The ideas for this book originated from a series of papers I wrote for several groundbreaking international conferences and symposia on memory, media, and history. I thank the following colleagues for providing me the opportunity to present my work and for the insightful feedback I received: Ann Gray and Erin Bell, organizers of the Televising History conference at the University of Lincoln in 2009; Leonardo Gandini, organizer of the Memory and Media conference in Trento, Italy, in 2009; Michael Rothberg and Stef Craps, who put together the seminar Creolizing Memory for the American Comparative Literature Associations annual meeting in 2010; Anne Rigney, organizer of Memory on the Move at the University of Utrecht in 2010; Eleanor Ty and Russ Kilbourn, organizers of Memory, Mediation, Remediation: An International Conference on Memory in Literature and Film at Wilfrid Laurier University in 2011; and Stephan Jaeger, organizer of Languages and Cultures of Conflicts and Atrocities in Winnipeg, Canada, in 2012. I am grateful also to Malgorzata Rymsza-Pawlowska, who as a graduate student at Brown University invited me to a give a talk there in 2011 and to participate in an exciting Mellon Workshop, Affect Unbounded, that she and other graduate students organized.
I am eternally grateful to Robert Rosenstone and Alun Munlsow, founding editors of the journal Rethinking History.
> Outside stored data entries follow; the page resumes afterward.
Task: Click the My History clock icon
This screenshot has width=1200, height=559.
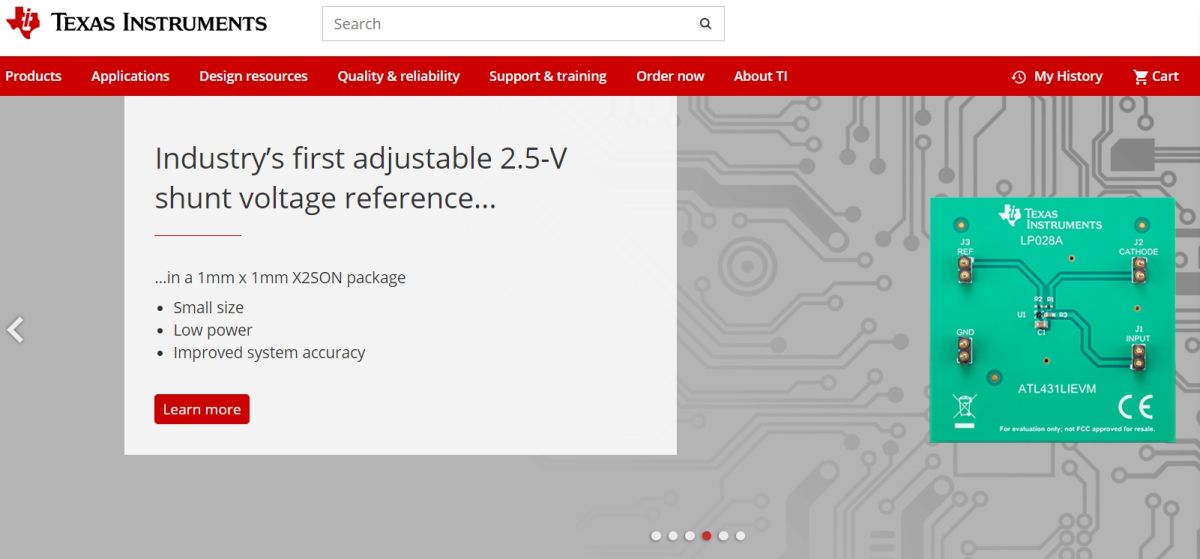Action: tap(1019, 77)
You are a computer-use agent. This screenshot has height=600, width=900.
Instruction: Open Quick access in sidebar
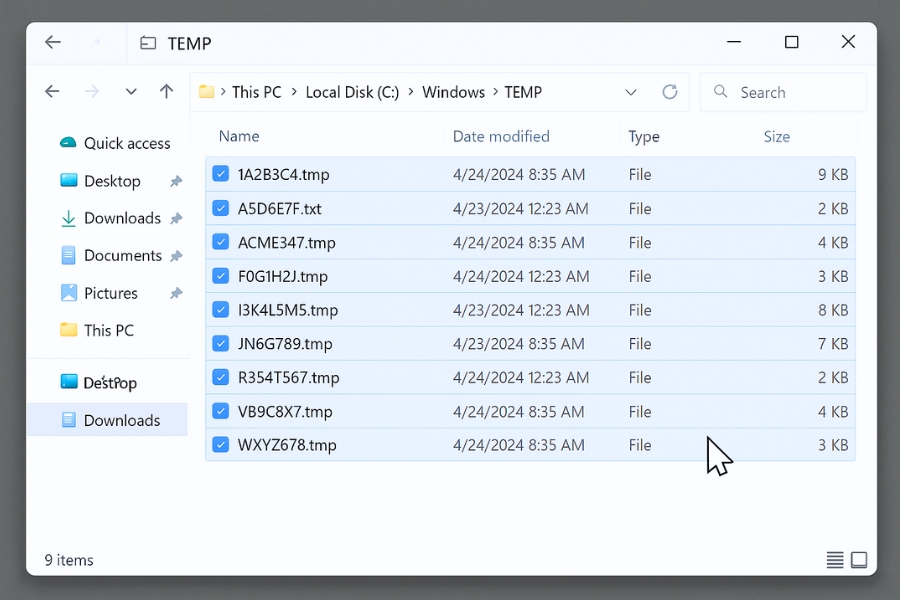pyautogui.click(x=126, y=143)
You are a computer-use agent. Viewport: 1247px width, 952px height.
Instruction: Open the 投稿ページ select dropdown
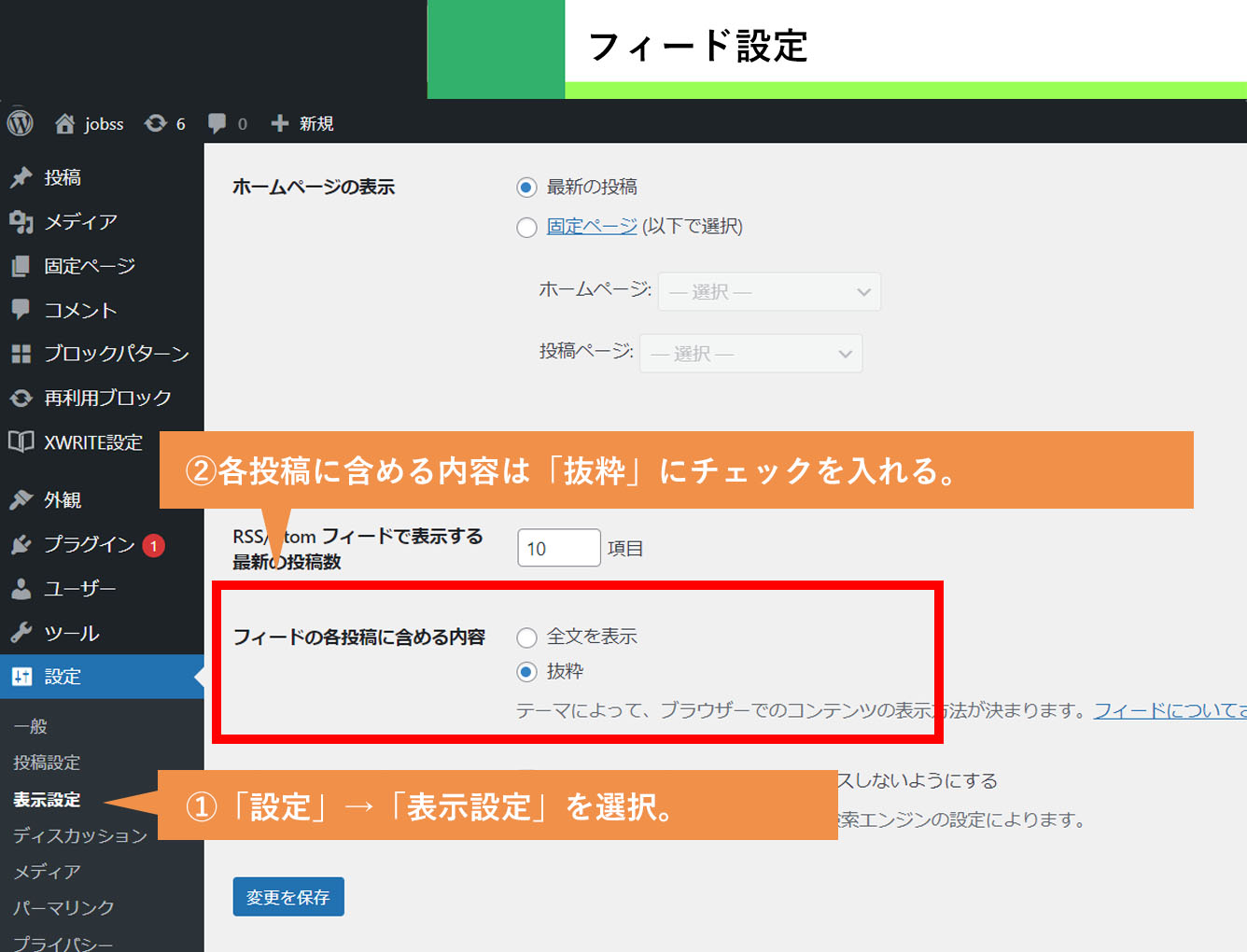pos(750,354)
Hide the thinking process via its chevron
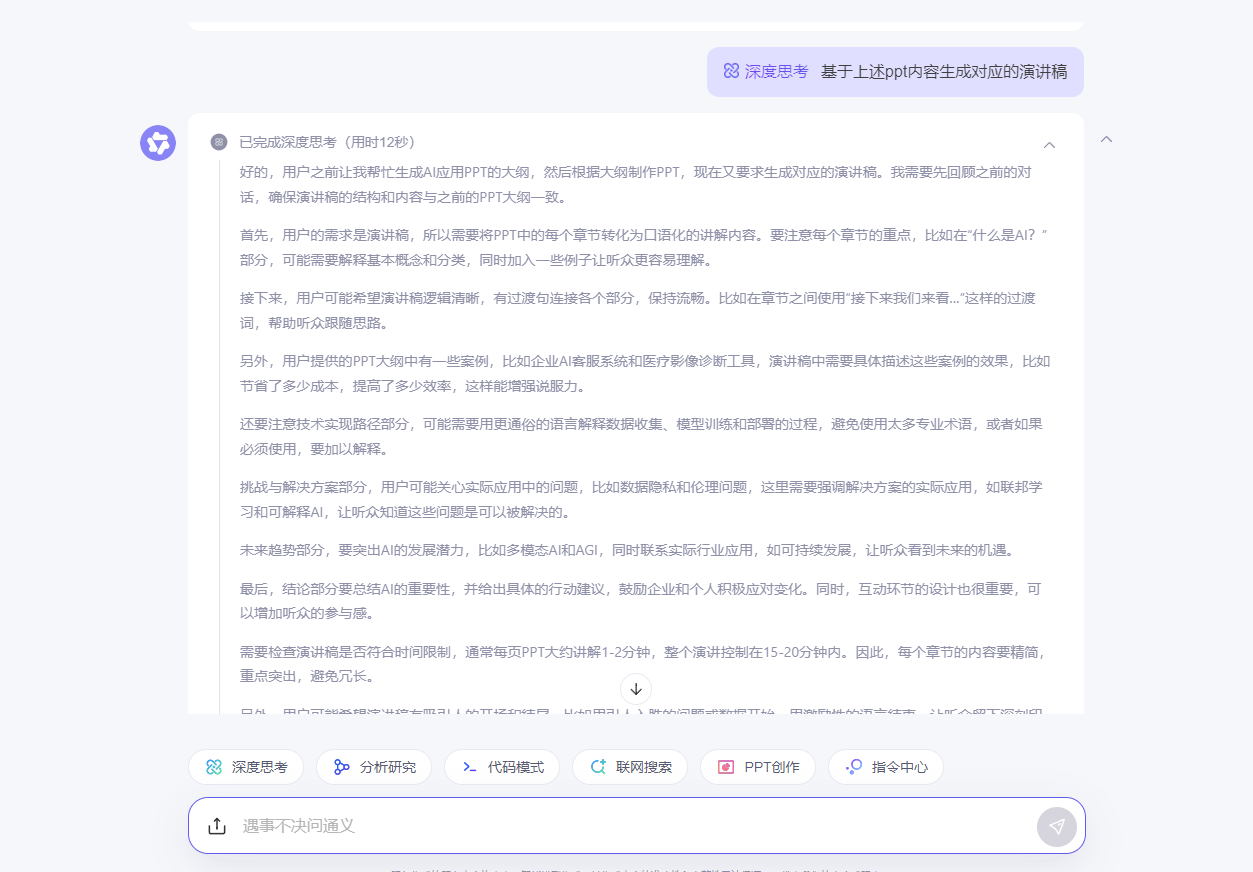This screenshot has width=1253, height=872. tap(1049, 145)
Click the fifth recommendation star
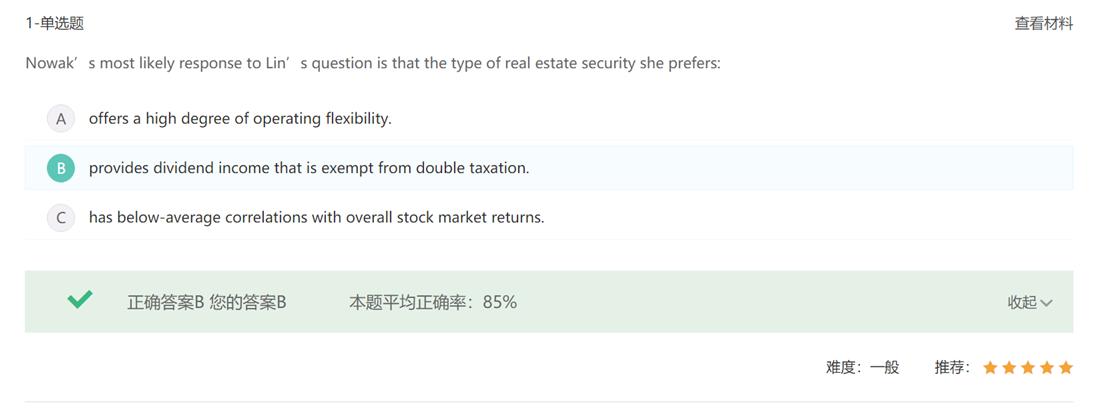The image size is (1100, 410). click(1066, 368)
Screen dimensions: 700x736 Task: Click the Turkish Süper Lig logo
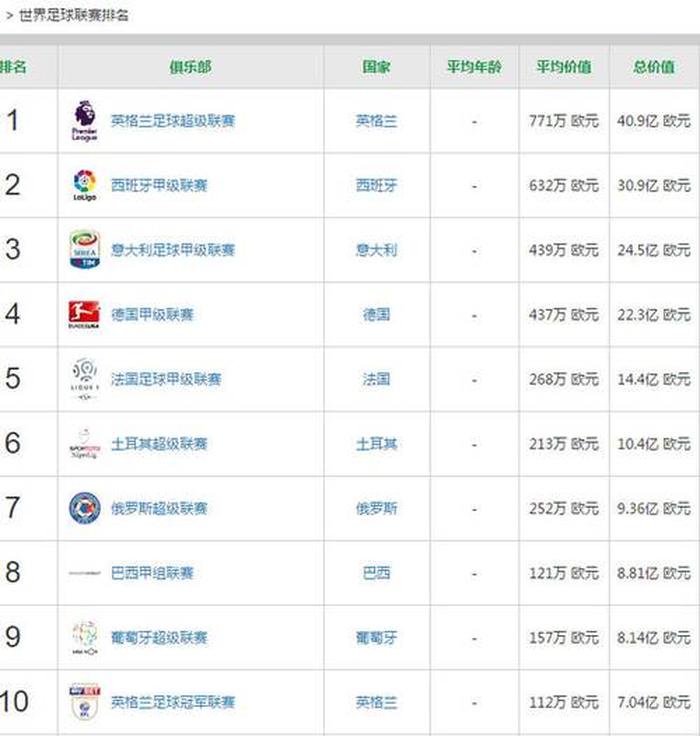[85, 443]
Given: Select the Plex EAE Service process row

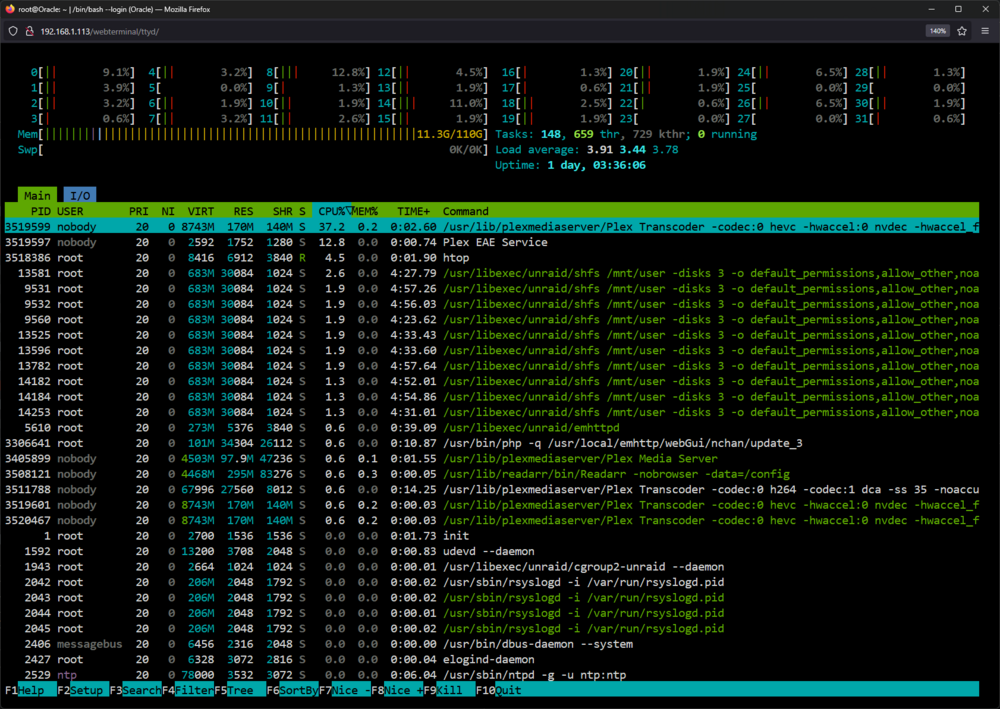Looking at the screenshot, I should 492,242.
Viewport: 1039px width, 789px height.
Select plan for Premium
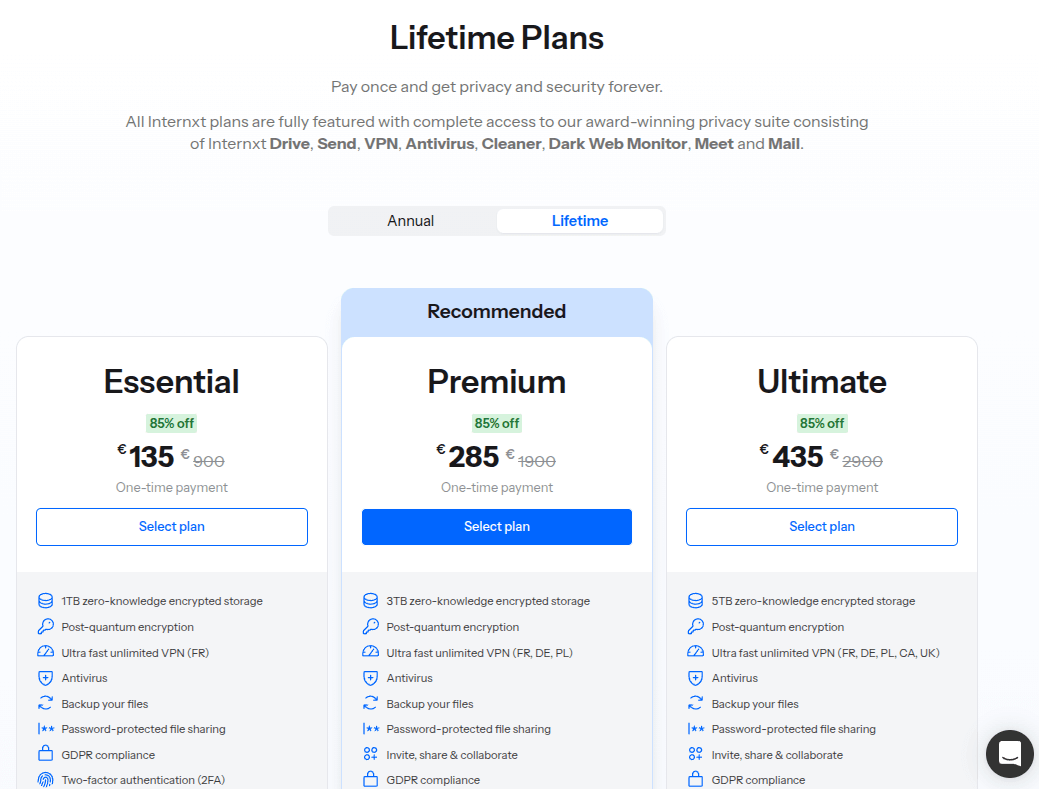coord(496,526)
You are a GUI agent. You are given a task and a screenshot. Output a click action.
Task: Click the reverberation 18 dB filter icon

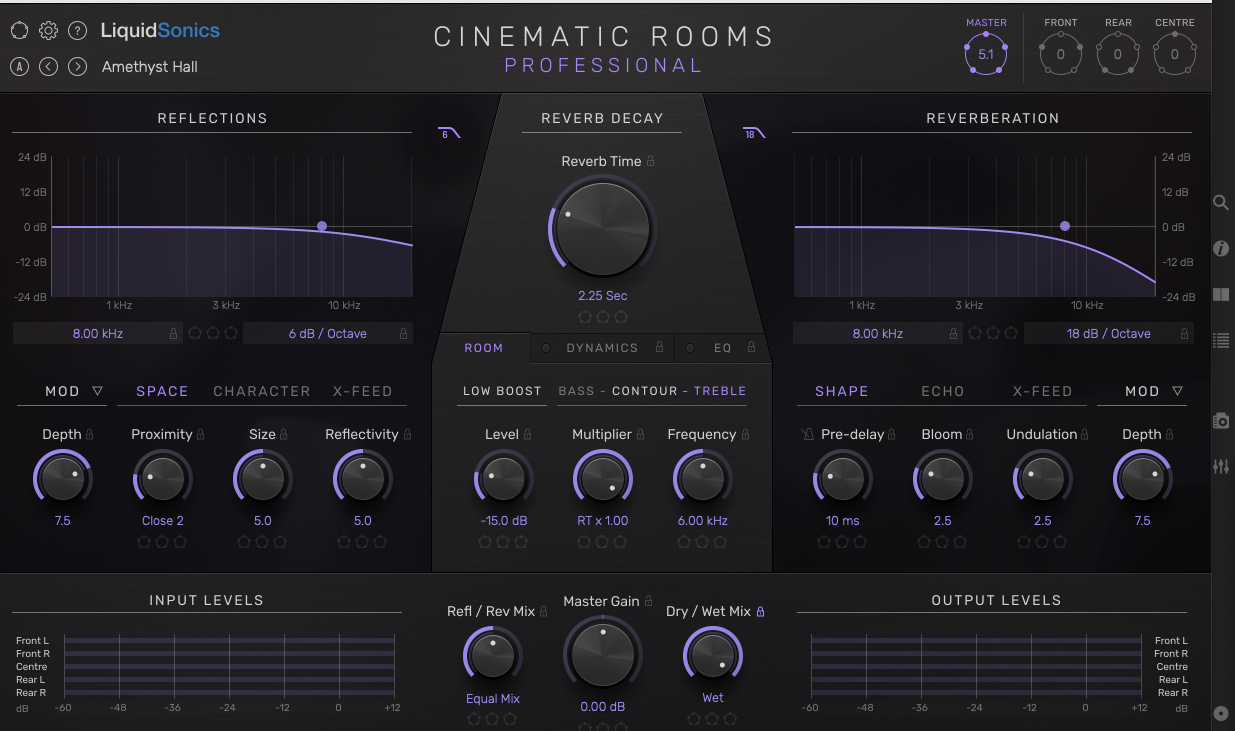pyautogui.click(x=753, y=133)
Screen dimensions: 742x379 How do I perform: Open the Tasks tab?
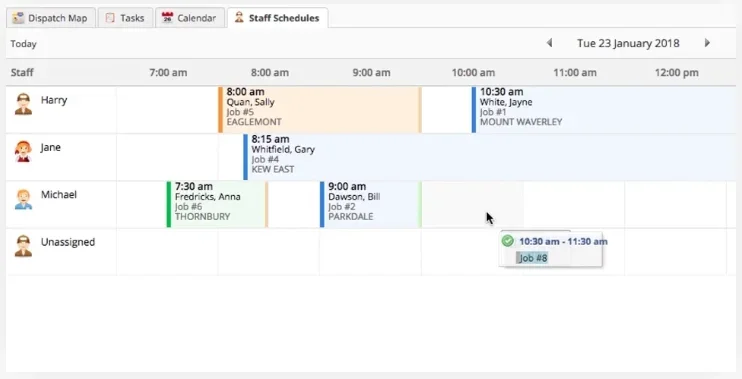coord(125,18)
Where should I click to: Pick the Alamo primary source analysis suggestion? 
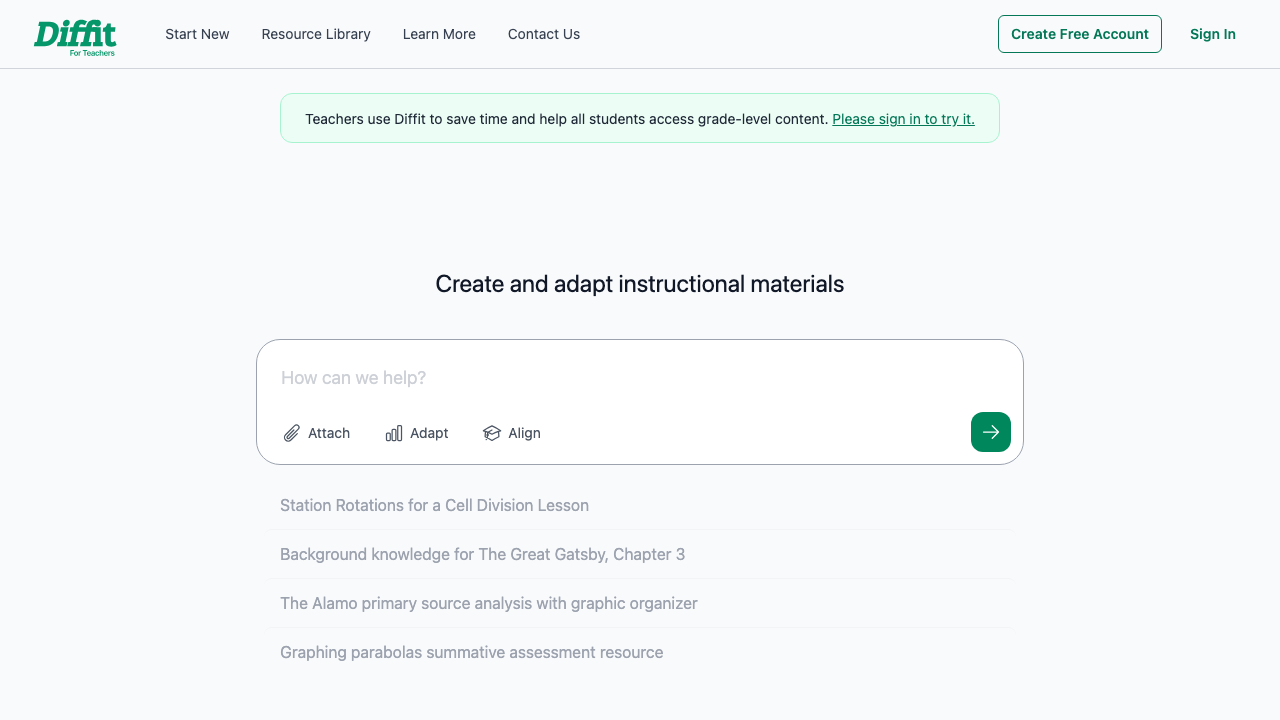pyautogui.click(x=488, y=604)
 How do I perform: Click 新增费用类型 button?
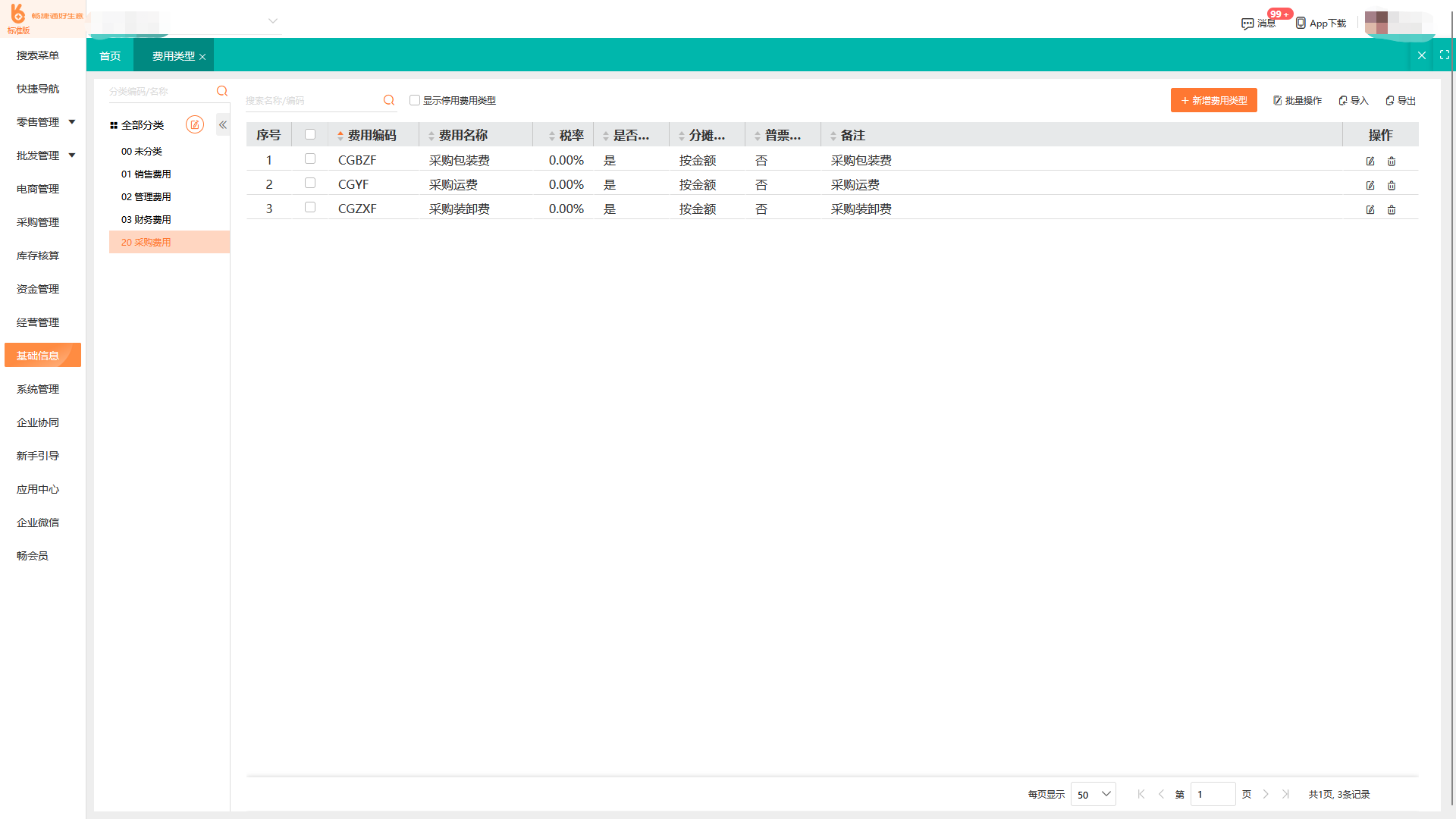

They were early champions of my work, and as this book attests, their own extensive scholarship has been incredibly important to my thinking.
Portions of first appeared as Waking the Deadwood of History: Listening, Language, and the Aural Visceral, Rethinking History 14, no. 4 (2010): 53149. I am grateful for the permission to include them in this book.
I owe a significant debt to my colleagues in both the Department of History and Art History and the Cultural Studies Ph.D. program at George Mason University; I have benefited enormously from being around a group of talented and supportive colleagues. Although neither Roy Rosenzweig nor Larry Levine were alive during the writing of this book, their commitments to democratizing history and to examining how history is disseminated, produced, and acquired outside the academy were a true inspiration. Deborah Kaplan, colleague and dear friend, has been a crucial interlocutor for me. I am profoundly grateful for her pointed questions and truly insightful suggestions and for her meticulous reading of the full manuscript.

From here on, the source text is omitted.